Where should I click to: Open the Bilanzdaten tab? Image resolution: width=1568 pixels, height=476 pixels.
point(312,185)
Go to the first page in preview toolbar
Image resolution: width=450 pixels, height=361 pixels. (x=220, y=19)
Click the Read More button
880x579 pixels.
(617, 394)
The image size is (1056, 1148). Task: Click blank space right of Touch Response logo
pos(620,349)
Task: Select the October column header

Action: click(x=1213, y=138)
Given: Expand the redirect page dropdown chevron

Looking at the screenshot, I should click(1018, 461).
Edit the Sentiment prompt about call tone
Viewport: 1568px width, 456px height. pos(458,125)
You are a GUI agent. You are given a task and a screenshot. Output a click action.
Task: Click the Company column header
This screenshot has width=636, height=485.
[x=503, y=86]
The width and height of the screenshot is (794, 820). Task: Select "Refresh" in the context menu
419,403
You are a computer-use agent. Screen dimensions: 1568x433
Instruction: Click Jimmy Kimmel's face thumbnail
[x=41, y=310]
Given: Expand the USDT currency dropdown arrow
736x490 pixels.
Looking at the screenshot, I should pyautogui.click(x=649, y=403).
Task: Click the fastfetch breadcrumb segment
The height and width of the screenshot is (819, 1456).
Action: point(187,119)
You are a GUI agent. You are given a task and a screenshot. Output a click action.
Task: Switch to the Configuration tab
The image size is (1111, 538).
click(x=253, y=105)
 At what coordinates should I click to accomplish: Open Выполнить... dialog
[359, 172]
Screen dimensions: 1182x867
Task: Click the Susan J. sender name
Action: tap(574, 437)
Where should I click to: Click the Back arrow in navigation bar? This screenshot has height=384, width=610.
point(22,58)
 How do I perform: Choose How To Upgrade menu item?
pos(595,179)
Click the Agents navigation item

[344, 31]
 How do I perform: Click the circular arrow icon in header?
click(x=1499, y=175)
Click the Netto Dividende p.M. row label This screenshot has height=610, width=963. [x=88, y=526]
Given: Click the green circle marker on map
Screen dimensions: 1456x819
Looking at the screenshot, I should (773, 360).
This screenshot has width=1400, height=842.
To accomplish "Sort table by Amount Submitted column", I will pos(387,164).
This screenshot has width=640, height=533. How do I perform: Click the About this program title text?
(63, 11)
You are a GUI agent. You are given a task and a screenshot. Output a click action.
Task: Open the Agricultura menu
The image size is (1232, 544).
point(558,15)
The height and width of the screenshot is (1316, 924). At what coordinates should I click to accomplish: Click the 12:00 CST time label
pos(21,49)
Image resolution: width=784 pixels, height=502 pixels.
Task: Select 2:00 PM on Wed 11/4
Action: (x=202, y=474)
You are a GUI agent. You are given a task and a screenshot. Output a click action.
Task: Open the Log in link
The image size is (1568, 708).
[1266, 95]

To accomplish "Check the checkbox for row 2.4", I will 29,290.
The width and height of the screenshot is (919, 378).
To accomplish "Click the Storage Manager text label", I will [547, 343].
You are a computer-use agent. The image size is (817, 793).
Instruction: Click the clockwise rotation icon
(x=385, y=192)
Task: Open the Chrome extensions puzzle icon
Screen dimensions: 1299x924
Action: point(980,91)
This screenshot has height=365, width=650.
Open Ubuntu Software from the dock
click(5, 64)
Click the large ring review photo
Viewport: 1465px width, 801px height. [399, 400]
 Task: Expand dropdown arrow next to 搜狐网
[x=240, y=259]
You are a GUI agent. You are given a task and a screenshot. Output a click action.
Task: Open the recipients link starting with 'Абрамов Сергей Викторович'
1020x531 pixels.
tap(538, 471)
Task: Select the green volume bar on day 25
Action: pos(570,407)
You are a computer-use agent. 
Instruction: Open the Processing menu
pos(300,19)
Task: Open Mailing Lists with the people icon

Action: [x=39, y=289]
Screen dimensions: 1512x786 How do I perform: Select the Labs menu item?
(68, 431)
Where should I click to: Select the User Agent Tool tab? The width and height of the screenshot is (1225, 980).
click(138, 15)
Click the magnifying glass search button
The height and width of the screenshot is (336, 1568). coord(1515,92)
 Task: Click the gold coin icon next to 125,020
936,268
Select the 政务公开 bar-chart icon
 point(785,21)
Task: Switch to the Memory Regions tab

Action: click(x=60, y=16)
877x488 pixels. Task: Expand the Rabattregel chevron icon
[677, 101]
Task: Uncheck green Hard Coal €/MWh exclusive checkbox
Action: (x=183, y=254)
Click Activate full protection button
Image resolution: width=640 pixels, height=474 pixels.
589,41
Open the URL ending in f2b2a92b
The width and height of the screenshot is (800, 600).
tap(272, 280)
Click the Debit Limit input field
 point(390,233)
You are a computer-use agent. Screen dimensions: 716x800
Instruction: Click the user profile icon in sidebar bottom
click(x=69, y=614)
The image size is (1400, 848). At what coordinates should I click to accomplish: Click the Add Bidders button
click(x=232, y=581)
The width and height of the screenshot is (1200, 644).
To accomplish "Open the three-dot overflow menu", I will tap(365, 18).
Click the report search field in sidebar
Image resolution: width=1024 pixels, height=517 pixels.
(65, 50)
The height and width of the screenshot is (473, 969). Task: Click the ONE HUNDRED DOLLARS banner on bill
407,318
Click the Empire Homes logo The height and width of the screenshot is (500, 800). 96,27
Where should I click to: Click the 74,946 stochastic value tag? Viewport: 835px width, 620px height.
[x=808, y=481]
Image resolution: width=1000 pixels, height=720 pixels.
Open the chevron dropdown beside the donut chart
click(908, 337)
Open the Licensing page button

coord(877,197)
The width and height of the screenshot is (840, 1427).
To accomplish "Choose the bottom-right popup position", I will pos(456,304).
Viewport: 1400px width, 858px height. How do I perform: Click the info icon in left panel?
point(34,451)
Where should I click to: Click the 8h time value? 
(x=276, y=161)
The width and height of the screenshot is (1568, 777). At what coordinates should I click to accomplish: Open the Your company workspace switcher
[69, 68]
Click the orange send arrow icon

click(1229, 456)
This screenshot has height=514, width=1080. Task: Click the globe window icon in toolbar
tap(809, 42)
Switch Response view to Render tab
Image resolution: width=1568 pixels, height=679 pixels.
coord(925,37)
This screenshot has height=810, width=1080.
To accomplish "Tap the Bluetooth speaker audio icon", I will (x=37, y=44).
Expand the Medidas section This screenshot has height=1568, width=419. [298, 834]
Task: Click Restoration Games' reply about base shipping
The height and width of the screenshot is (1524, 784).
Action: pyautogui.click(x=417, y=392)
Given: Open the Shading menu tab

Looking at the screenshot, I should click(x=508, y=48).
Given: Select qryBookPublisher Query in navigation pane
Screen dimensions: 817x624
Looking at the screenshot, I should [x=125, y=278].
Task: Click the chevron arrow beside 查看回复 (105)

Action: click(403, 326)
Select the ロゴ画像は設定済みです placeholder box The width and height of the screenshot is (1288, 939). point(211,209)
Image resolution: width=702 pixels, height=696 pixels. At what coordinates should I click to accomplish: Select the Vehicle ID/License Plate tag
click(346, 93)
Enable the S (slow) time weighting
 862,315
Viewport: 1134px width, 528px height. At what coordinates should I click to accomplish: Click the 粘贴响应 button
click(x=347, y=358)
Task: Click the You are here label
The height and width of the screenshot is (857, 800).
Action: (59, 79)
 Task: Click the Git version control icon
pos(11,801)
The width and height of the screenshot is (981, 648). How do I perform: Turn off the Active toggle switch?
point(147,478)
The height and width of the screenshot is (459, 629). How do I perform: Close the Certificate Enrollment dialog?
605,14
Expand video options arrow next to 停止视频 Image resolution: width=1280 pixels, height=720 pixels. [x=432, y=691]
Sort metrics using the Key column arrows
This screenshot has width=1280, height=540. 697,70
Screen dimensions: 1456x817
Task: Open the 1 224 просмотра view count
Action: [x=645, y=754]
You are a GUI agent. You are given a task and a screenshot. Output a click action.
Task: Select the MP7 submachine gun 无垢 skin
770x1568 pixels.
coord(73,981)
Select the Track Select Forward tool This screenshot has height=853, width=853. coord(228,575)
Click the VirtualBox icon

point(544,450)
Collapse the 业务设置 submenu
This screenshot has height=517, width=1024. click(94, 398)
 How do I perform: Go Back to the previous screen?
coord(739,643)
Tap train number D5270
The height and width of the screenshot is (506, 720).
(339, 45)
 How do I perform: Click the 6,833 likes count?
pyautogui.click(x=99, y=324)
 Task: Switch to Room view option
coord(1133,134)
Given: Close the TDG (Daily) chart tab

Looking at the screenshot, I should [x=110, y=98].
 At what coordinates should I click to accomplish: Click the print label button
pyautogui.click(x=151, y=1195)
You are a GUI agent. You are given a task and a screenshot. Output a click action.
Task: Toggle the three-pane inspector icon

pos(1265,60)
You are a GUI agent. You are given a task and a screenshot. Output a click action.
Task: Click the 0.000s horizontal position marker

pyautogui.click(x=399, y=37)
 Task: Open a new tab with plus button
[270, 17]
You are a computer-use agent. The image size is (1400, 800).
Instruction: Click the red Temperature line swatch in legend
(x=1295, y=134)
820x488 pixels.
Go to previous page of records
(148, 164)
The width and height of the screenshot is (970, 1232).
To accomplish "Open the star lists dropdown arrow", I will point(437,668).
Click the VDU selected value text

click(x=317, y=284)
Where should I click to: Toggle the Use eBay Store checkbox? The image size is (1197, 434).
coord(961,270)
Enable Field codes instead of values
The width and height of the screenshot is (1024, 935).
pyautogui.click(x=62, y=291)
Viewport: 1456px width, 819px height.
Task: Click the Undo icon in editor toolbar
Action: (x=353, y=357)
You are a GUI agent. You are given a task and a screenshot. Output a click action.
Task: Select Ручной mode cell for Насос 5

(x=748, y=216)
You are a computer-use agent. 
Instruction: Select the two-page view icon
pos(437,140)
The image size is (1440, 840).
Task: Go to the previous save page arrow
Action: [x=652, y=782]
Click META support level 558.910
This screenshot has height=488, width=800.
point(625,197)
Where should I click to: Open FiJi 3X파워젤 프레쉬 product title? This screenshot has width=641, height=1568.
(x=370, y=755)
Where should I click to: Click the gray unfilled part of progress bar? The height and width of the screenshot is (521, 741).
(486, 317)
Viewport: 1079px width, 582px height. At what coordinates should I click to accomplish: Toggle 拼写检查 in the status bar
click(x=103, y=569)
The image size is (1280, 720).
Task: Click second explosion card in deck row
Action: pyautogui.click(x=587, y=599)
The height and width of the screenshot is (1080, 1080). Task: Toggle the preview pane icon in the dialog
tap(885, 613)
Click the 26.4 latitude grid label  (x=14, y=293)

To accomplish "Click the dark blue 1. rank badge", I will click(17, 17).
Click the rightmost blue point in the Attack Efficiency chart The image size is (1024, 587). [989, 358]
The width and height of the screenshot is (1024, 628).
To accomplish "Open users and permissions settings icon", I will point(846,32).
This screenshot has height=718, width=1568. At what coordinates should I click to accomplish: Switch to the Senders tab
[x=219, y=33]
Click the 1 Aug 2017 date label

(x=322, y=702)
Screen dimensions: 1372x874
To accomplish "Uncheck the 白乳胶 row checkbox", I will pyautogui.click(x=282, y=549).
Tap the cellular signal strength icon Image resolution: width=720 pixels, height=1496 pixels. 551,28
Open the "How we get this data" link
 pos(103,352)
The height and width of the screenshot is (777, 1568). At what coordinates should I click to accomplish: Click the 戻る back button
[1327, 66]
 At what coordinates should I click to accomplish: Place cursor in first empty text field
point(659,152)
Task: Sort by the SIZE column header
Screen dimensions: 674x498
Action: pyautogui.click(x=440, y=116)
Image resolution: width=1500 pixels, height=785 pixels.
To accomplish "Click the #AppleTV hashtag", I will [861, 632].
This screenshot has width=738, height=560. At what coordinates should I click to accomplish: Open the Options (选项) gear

---

▸ **EXERCISE**
Could you retype the material from the line with "Task: Select the October column header" to the line with "point(558,15)", keeping both of those lines?

▸ **SOLUTION TO THIS TASK**
Task: Select the October column header

Action: click(x=1213, y=138)
Given: Expand the redirect page dropdown chevron

Looking at the screenshot, I should click(1018, 461).
Edit the Sentiment prompt about call tone
Viewport: 1568px width, 456px height. pos(458,125)
You are a GUI agent. You are given a task and a screenshot. Output a click action.
Task: Click the Company column header
This screenshot has width=636, height=485.
[x=503, y=86]
The width and height of the screenshot is (794, 820). Task: Select "Refresh" in the context menu
419,403
You are a computer-use agent. Screen dimensions: 1568x433
Instruction: Click Jimmy Kimmel's face thumbnail
[x=41, y=310]
Given: Expand the USDT currency dropdown arrow
736x490 pixels.
Looking at the screenshot, I should pyautogui.click(x=649, y=403).
Task: Click the fastfetch breadcrumb segment
The height and width of the screenshot is (819, 1456).
Action: point(187,119)
You are a GUI agent. You are given a task and a screenshot. Output a click action.
Task: Switch to the Configuration tab
The image size is (1111, 538).
click(x=253, y=105)
 At what coordinates should I click to accomplish: Open Выполнить... dialog
[359, 172]
Screen dimensions: 1182x867
Task: Click the Susan J. sender name
Action: tap(574, 437)
Where should I click to: Click the Back arrow in navigation bar? This screenshot has height=384, width=610.
point(22,58)
 How do I perform: Choose How To Upgrade menu item?
pos(595,179)
Click the Agents navigation item

[344, 31]
 How do I perform: Click the circular arrow icon in header?
click(x=1499, y=175)
Click the Netto Dividende p.M. row label This screenshot has height=610, width=963. [x=88, y=526]
Given: Click the green circle marker on map
Screen dimensions: 1456x819
Looking at the screenshot, I should (773, 360).
This screenshot has width=1400, height=842.
To accomplish "Sort table by Amount Submitted column", I will pos(387,164).
This screenshot has width=640, height=533. How do I perform: Click the About this program title text?
(63, 11)
You are a GUI agent. You are given a task and a screenshot. Output a click action.
Task: Open the Agricultura menu
The image size is (1232, 544).
point(558,15)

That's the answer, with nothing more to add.